[PATCH] Start abstraction of C++ abi's

Michael Elizabeth Chastain chastain@cygnus.com
Mon Feb 19 14:11:00 GMT 2001


Hi Daniel,

> Why is it necessary to have a long discussion about creating a directory
> for a bunch of related files?

In the best case it's a very short discussion:

. contributor describes their new files and their provisional dir structure
. head maintainer chooses the actual dir structure

Andrew Cagney asks:
> Can you walk people through exactly how you're introducing the C++ abi.

My take on Daniel's patch is:

The current code is full of stuff like this:

  /* symtab.h */
  /* Macro that yields non-zero value iff NAME is the prefix for C++ destructor
     names.  Note that this macro is g++ specific (FIXME).  */

  #define DESTRUCTOR_PREFIX_P(NAME) \
    ((NAME)[0] == '_' && is_cplus_marker ((NAME)[1]) && (NAME)[2] == '_')

This stuff is not just wrapped up in macros; it is all over the source code.
Like this:

  /* c-typeprint.c */
  int is_full_physname_constructor =
   ((physname[0] == '_' && physname[1] == '_'
     && strchr ("0123456789Qt", physname[2]))
    || STREQN (physname, "__ct__", 6)
    || DESTRUCTOR_PREFIX_P (physname)
    || STREQN (physname, "__dt__", 6));

Daniel wants to change these to real functions like "constructor_prefix_p"
and "destructor_prefix_p" which would make a call through a function
pointer to the appropriate version for the abi (gcc v2, gcc v3, hp-acc,
arm, whatever).

The advantages are:

. code that knows things about names gets collected into one place for
  each abi style that we support.  Right now it's a wild goose chase
  to find all the places in the code that know about the innards of
  abi data structures.  This makes it easier to support that new ABI,
  "g++ v3 abi", which is coming at us.

. existing macros get replaced by functions.  These particular macros
  are full of hairy conditionals that will be a lot more readable as
  functions.

I am in favor of this approach -- I think it is necessary to collect
all the abi guts into files this way in order to have something that
other people can maintain.  That's why I'm sticking my nose in.

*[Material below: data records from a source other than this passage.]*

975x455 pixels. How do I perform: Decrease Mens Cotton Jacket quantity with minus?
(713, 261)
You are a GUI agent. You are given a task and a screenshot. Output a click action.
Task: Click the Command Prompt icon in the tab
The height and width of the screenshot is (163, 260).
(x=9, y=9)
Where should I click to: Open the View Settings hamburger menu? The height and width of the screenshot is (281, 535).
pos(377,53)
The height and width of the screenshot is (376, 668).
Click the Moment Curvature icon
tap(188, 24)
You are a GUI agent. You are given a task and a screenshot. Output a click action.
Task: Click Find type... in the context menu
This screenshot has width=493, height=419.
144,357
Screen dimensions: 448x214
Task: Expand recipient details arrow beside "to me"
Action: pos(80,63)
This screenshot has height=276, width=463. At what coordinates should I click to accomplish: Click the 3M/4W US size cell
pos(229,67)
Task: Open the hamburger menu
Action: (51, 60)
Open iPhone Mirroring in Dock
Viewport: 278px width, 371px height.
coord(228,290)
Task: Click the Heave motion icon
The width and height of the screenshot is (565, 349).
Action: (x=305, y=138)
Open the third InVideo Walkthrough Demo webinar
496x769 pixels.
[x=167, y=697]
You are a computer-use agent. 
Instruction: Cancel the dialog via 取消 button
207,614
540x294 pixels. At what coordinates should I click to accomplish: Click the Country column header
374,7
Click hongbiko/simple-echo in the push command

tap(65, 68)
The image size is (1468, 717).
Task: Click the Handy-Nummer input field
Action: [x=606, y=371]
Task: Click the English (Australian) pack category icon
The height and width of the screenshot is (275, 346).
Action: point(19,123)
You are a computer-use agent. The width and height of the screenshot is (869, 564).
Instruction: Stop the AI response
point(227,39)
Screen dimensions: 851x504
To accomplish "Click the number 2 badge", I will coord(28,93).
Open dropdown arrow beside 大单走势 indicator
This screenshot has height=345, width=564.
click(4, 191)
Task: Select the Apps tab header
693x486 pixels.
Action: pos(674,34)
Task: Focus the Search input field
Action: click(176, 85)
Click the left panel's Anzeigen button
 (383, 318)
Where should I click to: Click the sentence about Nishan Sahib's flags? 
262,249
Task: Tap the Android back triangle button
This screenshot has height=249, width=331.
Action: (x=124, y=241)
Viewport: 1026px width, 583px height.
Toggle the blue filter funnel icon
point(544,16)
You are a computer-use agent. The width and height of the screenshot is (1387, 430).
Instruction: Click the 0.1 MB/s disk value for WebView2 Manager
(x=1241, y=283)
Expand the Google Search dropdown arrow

andrew> This, unfortunatly, makes it sound like more than a cosmetic
andrew> change :-(

daniel> How so?
daniel> It wasn't able to detect destructors before, because it was looking
daniel> for the v2 abi stuff.

I think that Andrew is saying: something that fixes bug is "*more*
than cosmetic", which means that it needs more review than a purely
cosmetic change would.

I would like to see before-and-after test suite runs on two different
platforms with both v2 and v3 g++, and maybe hpux aCC.  That's a lot of
testing but this kind of change is prone to regression errors.